** What the exercise asks **
Copy out, word for word, the lines below, starting at the line that contains "The width and height of the screenshot is (1477, 1086)." and ending with the final line.

** Records to use **

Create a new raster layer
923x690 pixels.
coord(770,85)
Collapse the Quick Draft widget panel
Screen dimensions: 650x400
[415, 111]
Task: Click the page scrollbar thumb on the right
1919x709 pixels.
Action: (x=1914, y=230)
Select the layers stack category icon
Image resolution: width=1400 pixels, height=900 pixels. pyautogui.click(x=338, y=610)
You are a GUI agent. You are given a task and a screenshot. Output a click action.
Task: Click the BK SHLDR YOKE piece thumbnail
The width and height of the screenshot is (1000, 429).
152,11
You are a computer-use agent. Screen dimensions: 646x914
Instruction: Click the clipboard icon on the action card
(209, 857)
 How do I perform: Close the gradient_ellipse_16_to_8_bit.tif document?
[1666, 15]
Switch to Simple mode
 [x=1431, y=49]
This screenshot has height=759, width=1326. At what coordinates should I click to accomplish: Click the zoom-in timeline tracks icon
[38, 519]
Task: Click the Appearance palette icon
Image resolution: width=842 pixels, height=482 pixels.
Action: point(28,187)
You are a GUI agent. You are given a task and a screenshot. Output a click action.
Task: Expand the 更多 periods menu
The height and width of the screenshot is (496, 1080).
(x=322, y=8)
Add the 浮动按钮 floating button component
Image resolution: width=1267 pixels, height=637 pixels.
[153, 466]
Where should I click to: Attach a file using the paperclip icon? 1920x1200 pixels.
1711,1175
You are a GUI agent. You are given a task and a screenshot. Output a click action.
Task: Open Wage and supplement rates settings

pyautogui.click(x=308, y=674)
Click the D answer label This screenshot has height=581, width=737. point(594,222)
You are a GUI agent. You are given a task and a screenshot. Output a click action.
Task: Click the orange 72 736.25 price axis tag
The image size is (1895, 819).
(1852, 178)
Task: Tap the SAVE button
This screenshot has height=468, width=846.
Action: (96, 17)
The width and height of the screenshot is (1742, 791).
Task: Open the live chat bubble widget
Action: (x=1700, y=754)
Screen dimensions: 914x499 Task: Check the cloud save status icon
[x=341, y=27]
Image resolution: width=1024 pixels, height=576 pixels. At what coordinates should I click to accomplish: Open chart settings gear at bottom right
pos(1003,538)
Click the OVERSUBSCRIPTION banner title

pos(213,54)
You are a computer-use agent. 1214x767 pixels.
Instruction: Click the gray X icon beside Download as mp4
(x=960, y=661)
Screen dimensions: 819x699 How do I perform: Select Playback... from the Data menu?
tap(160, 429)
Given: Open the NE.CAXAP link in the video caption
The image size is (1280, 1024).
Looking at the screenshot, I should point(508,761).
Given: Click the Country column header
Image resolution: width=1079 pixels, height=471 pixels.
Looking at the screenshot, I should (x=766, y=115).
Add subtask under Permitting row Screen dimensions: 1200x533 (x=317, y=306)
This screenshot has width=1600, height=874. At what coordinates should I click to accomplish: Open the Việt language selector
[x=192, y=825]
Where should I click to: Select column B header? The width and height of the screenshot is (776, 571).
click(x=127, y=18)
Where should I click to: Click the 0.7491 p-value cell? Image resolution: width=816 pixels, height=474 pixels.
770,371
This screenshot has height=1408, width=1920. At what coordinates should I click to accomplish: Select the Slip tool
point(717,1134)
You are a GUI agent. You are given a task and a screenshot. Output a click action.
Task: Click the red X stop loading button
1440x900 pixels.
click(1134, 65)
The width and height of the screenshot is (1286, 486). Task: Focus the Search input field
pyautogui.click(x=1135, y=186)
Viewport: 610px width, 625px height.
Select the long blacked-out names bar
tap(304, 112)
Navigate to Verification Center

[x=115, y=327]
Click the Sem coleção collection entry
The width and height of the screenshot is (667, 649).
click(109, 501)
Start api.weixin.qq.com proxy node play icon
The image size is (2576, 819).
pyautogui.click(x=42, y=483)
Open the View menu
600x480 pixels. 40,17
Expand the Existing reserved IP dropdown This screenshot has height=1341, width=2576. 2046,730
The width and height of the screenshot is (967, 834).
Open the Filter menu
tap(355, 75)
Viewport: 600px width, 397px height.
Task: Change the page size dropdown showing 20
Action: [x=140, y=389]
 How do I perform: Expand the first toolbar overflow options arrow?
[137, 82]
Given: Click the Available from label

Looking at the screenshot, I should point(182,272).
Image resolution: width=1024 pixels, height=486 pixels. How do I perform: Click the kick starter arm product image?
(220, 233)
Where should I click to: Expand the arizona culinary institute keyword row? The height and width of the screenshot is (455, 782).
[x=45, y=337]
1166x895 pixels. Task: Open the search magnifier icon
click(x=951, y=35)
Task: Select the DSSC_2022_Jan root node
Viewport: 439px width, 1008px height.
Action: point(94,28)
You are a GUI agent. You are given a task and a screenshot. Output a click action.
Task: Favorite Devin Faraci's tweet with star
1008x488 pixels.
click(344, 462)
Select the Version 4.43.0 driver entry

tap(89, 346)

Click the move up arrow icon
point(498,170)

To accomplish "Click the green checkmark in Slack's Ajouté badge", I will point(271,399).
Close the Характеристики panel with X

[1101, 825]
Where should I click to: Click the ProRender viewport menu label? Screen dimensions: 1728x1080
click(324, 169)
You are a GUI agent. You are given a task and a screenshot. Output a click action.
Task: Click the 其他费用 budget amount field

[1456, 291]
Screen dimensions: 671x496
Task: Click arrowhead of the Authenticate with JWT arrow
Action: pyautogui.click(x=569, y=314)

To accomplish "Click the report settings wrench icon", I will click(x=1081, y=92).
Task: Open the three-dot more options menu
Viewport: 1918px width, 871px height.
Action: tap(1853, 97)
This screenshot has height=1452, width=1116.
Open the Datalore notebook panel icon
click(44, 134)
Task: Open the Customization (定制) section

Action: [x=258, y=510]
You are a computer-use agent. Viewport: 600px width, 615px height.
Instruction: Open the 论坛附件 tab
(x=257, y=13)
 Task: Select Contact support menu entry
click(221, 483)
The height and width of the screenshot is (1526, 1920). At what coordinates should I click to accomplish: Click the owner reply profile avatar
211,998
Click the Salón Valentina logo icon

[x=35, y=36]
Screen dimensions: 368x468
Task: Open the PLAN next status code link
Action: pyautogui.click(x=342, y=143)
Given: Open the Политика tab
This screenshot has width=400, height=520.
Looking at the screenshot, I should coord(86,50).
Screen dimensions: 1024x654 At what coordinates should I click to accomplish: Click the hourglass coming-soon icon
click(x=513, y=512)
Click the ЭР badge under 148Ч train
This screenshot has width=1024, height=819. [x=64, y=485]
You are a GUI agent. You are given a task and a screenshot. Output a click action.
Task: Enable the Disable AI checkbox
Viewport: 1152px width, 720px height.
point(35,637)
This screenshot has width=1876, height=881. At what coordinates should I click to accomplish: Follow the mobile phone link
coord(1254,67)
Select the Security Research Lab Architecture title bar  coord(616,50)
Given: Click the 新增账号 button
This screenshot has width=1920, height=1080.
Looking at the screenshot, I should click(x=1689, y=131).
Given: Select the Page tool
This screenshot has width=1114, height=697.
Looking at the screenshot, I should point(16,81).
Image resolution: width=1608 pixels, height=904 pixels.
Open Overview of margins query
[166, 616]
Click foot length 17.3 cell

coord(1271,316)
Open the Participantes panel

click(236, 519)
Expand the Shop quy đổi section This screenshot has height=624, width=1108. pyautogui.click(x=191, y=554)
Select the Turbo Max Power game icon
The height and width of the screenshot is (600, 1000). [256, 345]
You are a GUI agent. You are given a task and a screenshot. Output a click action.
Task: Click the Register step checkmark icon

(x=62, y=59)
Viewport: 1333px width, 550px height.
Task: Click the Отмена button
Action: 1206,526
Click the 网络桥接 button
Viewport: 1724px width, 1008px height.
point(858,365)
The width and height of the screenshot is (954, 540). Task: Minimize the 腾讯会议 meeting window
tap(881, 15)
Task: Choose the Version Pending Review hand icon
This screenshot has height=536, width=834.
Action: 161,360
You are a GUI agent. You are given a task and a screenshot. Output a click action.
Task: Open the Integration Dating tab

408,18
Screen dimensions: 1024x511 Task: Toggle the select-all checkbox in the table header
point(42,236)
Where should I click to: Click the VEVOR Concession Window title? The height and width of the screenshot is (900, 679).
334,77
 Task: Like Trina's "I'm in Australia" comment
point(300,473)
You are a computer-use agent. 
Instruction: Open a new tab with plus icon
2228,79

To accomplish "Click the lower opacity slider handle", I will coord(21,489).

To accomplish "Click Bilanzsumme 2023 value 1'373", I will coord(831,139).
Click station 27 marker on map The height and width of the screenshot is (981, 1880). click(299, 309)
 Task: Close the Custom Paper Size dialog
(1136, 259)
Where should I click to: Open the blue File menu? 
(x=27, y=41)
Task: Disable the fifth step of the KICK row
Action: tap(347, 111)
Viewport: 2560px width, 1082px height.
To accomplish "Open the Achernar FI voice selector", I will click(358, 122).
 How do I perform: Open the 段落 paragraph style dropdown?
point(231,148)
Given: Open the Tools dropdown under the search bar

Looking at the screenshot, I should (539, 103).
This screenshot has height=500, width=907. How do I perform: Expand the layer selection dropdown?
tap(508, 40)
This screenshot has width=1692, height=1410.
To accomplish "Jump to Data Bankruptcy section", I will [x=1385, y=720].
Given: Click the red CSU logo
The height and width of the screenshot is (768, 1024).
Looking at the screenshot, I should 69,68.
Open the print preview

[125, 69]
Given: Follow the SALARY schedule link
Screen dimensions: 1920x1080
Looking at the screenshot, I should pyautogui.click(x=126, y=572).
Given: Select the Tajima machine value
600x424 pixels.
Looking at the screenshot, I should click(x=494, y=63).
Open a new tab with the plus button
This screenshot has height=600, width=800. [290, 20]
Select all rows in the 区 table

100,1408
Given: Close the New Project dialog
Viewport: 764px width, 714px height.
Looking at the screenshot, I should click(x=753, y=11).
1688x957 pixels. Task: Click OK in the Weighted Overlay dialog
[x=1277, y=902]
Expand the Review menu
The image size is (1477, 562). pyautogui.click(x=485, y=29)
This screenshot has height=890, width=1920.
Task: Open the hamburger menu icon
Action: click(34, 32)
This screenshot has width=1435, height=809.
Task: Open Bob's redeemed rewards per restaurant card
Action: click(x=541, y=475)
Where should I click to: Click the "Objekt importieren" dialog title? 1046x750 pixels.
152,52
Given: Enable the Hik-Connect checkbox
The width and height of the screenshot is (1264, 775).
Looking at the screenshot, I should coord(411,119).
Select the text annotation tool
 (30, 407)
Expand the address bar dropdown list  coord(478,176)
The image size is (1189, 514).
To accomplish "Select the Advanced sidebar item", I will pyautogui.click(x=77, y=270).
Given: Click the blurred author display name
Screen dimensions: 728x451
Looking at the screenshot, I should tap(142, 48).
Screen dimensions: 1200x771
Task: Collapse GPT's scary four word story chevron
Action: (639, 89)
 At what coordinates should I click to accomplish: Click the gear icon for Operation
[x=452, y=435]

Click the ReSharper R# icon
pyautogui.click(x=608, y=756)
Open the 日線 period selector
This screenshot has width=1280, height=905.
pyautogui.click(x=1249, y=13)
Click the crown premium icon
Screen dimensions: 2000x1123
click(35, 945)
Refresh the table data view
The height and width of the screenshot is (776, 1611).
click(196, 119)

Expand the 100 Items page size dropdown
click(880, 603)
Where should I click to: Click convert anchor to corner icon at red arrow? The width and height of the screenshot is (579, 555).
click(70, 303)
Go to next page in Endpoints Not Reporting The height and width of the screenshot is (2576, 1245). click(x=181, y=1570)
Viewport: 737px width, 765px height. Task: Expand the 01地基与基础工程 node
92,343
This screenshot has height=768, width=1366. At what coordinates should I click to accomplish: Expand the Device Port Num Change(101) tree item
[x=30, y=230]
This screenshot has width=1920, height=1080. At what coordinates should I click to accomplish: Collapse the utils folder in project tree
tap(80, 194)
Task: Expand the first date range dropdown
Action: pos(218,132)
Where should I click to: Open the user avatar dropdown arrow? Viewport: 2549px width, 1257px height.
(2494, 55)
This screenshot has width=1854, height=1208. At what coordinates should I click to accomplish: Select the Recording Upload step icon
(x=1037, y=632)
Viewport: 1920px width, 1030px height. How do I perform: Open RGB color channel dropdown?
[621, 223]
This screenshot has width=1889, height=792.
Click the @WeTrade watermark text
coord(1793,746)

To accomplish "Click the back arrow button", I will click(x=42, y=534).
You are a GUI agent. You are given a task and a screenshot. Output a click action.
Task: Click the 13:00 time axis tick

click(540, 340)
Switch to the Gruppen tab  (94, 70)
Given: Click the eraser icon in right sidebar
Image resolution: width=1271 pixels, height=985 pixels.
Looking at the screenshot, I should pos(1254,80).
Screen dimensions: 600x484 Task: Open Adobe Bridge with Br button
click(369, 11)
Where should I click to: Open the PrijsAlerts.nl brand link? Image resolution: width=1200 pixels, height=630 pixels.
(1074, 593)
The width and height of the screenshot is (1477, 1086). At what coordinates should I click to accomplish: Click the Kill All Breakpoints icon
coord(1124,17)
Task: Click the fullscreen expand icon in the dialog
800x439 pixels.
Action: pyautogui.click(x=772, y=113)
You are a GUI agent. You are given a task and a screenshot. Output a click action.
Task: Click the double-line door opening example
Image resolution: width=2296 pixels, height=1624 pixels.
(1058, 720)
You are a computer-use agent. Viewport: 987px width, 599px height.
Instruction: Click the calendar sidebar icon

** Finished exercise **
The width and height of the screenshot is (1477, 1086). At what coordinates should I click to accomplish: Click the Kill All Breakpoints icon
coord(1124,17)
Task: Click the fullscreen expand icon in the dialog
800x439 pixels.
Action: pyautogui.click(x=772, y=113)
You are a GUI agent. You are given a task and a screenshot. Output a click action.
Task: Click the double-line door opening example
Image resolution: width=2296 pixels, height=1624 pixels.
(1058, 720)
You are a computer-use agent. Viewport: 987px width, 599px height.
Instruction: Click the calendar sidebar icon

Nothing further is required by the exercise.